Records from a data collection
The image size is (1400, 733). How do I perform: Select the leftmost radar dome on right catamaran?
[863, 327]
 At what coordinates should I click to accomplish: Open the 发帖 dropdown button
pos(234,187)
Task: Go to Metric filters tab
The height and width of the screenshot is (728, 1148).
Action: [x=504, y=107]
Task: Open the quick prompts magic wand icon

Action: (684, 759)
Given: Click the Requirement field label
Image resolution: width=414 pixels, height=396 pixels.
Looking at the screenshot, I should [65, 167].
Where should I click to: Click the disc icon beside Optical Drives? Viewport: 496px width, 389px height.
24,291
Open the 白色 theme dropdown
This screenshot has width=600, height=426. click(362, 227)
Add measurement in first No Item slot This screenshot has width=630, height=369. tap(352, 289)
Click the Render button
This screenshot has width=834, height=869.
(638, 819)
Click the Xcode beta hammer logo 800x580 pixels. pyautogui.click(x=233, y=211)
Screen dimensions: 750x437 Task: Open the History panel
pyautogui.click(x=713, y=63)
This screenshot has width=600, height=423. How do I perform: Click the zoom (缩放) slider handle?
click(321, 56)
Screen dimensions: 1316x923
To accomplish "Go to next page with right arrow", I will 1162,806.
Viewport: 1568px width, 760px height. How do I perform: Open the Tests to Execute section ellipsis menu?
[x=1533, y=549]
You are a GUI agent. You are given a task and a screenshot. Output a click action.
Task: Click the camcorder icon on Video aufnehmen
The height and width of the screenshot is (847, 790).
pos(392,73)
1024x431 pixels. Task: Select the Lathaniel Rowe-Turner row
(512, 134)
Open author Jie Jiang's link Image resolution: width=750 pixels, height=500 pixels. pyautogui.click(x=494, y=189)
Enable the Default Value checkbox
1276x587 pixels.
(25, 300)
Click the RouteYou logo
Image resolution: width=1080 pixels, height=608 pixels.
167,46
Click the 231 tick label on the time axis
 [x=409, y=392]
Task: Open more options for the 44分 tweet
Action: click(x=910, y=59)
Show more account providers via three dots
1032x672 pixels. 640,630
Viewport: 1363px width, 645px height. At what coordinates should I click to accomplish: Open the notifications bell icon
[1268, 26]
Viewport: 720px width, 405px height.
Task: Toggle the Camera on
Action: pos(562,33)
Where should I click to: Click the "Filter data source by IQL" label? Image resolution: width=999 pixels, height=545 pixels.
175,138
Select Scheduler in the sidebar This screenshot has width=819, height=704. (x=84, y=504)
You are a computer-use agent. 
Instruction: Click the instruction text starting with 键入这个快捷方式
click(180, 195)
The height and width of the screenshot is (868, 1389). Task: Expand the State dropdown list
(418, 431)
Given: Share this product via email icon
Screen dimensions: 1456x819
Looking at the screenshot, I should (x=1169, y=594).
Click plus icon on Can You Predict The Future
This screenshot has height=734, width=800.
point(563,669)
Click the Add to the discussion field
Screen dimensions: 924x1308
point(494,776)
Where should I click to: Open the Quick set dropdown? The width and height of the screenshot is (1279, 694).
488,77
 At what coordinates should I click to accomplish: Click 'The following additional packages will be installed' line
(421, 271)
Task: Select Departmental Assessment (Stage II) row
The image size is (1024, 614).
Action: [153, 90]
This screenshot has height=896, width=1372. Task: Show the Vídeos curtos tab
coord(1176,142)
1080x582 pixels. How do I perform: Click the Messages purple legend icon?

Directions for this task —
Would you return, unchanged, the lines from the one containing "At what coordinates should I click to accomplish: Click" through the end of the entries?

Exercise response —
 At what coordinates should I click to accomplish: Click 'The following additional packages will be installed' line
(421, 271)
Task: Select Departmental Assessment (Stage II) row
The image size is (1024, 614).
Action: [153, 90]
This screenshot has height=896, width=1372. Task: Show the Vídeos curtos tab
coord(1176,142)
1080x582 pixels. How do I perform: Click the Messages purple legend icon?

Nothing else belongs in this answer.